You learned how to sing on Olvera Street. That’s dope.

Yeah, in 1969 my grandpa built his shop on Olvera Street and sold pottery and other Mexican things. He had these little birds he trained to read fortunes too. Eventually, he built that little wagon with a burro that’s so symbolic of Olvera Street. We grew up there. That’s the root of what I sing—traditional boleros and rancheras I learned from the musicians that played at restaurants on Olvera Street. They taught me how to sing loud and pass the basket around.

Wow. So your dad runs the shop now and your uncle takes pictures of people on the burro. How has the street changed?

It’s still a beautiful place. Really, it hasn’t changed a lot. The same families still run the shops. We’re still always there.

Didn’t they jack up the rent for shopkeepers?

Yeah, the merchants were paying like $500 before and barely making it ‘cause there’s not a lot of business, and then they tripled it. My dad was like, ‘How the hell am I gunna pay for this shop?’ The beautiful thing is that the merchants united and fought back. They figured out something so the increase is gradual and not so abrupt.

Nice. So do you write all the music for the band or is it a collaborative process?

Usually I’m the one who writes the lyrics, but right now everyone brings something to the music—a feeling for a song or a melody. We’re getting ready to go back into the studio to record.




It’s a pretty big band. How do you keep track of each other?

We’re family. It’s like calling your cousin and saying, ‘Hey dude, we gotta practice.’ This is a priority. This is our baby. Everyone is very present in this band. We’re lucky that we respect and love each other. I mean, we get on each other’s nerves, but we call each other out.

You’re the first and only band to be signed to Grammy Award-winning producer Sebastian Krys’ Rebeleon Entertainment label. How has the label changed things?

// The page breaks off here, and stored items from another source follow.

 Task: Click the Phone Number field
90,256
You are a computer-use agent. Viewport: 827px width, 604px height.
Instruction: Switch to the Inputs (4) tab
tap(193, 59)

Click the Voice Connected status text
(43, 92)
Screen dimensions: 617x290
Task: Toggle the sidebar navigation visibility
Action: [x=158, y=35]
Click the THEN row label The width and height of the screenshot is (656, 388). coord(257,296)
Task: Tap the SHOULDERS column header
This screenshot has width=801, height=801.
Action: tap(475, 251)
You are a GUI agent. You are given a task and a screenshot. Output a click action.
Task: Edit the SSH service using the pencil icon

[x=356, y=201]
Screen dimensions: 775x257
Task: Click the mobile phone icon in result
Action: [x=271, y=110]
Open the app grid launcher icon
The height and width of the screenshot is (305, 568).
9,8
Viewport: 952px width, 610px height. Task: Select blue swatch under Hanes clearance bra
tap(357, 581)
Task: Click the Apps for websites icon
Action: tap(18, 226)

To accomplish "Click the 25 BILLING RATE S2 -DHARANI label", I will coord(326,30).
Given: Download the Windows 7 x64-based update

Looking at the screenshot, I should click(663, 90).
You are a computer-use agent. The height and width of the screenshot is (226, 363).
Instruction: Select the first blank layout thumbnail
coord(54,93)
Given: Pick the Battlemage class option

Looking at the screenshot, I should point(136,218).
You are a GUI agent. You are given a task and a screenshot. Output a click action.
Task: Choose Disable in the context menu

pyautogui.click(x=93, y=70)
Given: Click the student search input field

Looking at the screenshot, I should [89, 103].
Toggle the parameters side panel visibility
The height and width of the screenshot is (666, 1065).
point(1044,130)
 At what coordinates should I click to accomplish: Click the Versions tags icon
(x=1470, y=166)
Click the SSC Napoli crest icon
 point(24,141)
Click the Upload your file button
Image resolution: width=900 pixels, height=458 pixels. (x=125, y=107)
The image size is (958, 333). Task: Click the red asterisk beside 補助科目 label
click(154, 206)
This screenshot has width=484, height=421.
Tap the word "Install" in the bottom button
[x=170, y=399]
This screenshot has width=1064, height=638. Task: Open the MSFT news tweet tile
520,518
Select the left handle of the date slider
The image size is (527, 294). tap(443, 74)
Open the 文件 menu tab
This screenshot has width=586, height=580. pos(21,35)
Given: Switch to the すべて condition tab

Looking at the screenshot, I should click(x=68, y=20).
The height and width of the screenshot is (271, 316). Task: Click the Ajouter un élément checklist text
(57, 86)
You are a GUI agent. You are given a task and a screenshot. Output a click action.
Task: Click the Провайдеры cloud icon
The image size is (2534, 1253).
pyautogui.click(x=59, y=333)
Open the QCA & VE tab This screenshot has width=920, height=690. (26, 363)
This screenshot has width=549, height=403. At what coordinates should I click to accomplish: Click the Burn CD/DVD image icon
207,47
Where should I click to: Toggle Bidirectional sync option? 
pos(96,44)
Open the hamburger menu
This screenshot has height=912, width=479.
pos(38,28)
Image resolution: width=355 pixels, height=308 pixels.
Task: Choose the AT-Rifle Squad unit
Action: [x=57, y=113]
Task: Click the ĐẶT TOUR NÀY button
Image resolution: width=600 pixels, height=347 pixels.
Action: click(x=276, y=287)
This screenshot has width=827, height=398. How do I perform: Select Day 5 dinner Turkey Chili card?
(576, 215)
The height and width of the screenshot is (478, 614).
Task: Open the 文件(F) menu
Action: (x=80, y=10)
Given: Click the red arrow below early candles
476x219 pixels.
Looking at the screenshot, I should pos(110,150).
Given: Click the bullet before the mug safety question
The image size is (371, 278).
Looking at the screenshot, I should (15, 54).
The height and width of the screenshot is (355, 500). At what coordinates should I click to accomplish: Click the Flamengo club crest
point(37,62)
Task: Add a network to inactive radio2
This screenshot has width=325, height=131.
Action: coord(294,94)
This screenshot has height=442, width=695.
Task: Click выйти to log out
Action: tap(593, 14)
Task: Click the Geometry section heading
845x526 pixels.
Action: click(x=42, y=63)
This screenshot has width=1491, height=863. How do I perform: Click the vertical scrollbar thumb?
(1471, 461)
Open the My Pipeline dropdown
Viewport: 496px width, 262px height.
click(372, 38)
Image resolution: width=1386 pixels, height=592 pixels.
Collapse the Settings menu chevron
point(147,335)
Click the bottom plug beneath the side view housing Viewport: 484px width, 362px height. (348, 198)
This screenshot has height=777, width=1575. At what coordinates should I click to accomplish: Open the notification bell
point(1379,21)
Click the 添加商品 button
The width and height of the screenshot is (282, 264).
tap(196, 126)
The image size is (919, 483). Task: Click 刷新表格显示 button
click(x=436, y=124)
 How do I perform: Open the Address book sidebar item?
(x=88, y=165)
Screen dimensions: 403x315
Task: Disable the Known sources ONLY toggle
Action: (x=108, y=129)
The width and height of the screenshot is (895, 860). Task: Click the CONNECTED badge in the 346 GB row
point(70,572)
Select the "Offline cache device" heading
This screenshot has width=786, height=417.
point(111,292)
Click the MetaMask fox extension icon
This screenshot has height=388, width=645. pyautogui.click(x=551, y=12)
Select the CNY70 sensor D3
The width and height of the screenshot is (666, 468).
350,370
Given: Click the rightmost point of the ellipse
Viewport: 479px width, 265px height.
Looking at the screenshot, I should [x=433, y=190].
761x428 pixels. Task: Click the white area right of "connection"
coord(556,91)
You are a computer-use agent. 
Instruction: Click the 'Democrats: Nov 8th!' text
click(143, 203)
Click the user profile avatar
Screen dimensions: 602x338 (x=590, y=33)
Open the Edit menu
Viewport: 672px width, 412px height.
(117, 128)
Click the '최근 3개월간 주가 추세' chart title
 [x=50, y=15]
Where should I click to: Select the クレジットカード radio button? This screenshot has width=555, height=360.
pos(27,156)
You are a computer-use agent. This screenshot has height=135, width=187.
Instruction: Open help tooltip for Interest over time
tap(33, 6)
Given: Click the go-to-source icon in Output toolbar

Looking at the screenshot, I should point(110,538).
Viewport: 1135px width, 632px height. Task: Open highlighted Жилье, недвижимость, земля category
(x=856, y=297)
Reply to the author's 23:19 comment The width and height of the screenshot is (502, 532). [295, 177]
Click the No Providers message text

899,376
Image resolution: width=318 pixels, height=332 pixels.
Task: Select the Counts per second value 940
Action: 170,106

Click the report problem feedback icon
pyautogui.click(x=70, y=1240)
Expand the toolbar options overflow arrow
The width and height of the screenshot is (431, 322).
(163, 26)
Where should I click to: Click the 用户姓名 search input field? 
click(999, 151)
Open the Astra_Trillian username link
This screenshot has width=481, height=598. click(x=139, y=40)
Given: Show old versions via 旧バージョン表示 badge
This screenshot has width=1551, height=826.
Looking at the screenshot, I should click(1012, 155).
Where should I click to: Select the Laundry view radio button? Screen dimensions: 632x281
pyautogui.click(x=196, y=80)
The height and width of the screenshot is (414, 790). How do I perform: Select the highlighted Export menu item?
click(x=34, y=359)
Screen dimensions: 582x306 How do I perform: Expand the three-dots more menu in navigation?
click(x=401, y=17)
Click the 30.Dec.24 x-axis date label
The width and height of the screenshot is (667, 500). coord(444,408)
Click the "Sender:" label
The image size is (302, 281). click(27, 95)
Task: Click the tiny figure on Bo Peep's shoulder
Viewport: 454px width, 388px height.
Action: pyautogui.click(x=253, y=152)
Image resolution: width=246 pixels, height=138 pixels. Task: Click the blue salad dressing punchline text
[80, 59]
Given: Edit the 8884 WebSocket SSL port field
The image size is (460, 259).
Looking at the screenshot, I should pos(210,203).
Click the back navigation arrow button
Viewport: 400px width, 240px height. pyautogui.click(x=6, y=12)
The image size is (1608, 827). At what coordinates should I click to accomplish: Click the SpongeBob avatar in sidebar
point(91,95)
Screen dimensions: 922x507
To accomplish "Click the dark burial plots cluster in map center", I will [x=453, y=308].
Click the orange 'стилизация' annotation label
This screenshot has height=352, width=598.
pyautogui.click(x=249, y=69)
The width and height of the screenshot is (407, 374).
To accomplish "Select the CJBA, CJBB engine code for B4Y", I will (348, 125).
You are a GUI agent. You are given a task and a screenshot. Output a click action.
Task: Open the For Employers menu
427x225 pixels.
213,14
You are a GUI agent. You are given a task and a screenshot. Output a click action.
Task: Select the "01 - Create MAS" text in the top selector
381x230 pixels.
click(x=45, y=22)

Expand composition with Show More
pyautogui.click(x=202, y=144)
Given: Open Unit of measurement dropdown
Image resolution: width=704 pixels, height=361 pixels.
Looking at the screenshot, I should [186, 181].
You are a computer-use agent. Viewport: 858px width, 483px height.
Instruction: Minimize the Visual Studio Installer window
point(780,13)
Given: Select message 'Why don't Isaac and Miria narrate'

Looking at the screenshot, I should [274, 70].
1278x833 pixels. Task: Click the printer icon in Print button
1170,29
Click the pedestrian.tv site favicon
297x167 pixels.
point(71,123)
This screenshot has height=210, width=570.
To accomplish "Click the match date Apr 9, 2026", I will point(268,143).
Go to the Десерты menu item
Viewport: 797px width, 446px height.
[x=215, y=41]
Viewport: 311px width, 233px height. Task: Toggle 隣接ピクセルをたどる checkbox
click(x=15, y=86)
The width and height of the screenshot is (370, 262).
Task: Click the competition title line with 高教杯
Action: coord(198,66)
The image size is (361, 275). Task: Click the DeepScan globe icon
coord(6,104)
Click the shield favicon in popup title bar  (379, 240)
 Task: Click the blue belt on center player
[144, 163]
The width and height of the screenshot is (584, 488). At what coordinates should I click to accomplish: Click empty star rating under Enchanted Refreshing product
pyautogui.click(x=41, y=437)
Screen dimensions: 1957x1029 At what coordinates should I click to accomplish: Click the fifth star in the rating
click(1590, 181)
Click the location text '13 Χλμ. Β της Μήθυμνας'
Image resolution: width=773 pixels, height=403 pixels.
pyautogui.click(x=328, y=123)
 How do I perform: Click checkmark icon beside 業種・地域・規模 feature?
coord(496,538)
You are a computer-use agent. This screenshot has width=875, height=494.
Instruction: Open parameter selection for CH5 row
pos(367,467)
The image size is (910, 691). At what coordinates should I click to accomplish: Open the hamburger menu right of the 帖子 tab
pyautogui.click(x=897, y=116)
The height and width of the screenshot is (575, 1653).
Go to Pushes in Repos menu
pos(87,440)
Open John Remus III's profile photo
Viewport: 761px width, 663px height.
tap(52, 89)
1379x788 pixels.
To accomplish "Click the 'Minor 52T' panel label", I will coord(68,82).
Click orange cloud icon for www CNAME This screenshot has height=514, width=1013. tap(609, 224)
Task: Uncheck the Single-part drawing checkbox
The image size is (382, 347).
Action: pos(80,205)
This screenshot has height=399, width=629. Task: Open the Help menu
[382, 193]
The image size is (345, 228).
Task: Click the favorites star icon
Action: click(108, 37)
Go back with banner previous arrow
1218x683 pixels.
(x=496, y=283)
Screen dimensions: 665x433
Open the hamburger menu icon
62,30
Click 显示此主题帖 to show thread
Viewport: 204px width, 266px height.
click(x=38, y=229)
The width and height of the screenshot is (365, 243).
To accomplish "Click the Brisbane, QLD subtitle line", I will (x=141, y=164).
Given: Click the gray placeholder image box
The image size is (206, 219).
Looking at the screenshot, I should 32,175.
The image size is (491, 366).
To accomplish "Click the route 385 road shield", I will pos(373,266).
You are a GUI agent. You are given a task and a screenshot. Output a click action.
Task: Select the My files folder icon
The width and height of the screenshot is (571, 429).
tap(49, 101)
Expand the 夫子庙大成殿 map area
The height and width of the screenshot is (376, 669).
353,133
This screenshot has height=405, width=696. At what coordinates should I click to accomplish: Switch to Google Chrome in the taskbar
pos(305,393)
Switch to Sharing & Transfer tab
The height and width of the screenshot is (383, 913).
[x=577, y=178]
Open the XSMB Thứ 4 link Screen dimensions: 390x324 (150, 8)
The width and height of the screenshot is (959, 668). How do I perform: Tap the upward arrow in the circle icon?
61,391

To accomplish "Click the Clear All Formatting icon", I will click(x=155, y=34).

It’s great to have that support and being the only band on the label, we still get to be very hands on with everything we do. It’s definitely nice to have help with tours, recording, and producing so we can focus on giving a good performance and writing good songs to take to the studio.

What inspires you as an individual to be creative?

Ai ai ai. Um. I’ve always been a creative person. I feed off of what happens when we perform. I go to the park and listen to the birds sing, read a book or a poem. I accept and love life. Whatever I can give back through singing, performing, and making little pins, I’m open to it.

How did you become so positive?

I’ve gone through my dark phases where everything was sadness and heartbreak. I grew up and accepted me. You can’t dwell on negative things. You have to move forward and look at the beauty of life. When I met our percussionist, we went on a hike and talked about our dreams. It’s nice to find someone who feels the same way. When you surround yourself with positive people, it’s going to affect you. We inspire each other to grow and believe in this dream that’s a little crazy at times.

I went old school and looked at your MySpace, where your track “Chicle” is described as a “feel good danceable norteña about turning a deaf ear to traditional folk wisdom and learning to value your own story.” What does that mean to you?

You can honor tradition and also ingest it with new ideas, a fusion of English and what’s happening now. We see the fruits of this at our shows. Kids bring their parents and parents bring their kids.

What music are you feeling right now?

I can’t stop listening to The Black Keys and Piñata Protest. They’re badass. They mix norteño with punk rock. Also, I like that Dominican singer, Rita Indiana y Los Misterios.

I love your style. What’s your favorite thrift store in L.A.?

St. Vincent De Paul in Lincoln Heights.

Orale. That’s mine too.

If it says vintage, I’m like no, that’s too expensive. [Laughs]


La Santa Cecilia performs at the International Accordion Festival in San Antonio, Texas 10/7 and El Museo del Barrio in New York 10/15.